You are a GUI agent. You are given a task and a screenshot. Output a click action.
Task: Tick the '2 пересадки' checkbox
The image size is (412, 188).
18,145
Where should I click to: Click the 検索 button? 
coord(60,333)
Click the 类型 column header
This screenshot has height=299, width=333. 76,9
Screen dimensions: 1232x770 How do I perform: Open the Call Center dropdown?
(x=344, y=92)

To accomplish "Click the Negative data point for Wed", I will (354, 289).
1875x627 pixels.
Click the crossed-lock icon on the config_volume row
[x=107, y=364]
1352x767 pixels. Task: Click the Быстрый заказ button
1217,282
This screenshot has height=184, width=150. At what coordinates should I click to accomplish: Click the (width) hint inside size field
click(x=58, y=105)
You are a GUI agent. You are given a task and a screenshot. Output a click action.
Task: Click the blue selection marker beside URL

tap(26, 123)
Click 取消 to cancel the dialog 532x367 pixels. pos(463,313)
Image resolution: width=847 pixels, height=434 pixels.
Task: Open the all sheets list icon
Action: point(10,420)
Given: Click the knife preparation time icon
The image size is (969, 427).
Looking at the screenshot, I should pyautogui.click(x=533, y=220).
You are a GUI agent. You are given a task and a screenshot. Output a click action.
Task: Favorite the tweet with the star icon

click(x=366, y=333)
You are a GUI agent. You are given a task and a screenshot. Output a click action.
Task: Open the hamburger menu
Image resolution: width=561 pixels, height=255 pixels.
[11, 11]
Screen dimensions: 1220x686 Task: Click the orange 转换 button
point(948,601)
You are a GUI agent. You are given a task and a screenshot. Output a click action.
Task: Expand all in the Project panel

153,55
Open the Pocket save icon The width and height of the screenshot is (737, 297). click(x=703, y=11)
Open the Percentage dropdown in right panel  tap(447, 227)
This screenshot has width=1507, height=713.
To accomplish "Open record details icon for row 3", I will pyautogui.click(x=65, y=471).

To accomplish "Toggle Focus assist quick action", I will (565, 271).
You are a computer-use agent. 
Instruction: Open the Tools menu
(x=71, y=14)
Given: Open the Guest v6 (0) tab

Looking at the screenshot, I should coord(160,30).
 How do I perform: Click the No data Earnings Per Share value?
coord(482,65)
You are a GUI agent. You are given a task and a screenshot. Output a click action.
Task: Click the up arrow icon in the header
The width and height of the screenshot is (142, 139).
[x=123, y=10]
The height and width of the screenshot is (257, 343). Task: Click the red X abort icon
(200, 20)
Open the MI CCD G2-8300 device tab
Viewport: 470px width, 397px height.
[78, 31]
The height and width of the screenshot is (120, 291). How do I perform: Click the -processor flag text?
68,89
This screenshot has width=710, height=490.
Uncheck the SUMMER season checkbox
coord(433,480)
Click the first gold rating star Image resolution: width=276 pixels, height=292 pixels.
-----
§ **TASK TO CARRY OUT**
Nothing but a number should be given: the number of lines in the records that contain the word "will".

§ **OUTPUT OF THE TASK**
3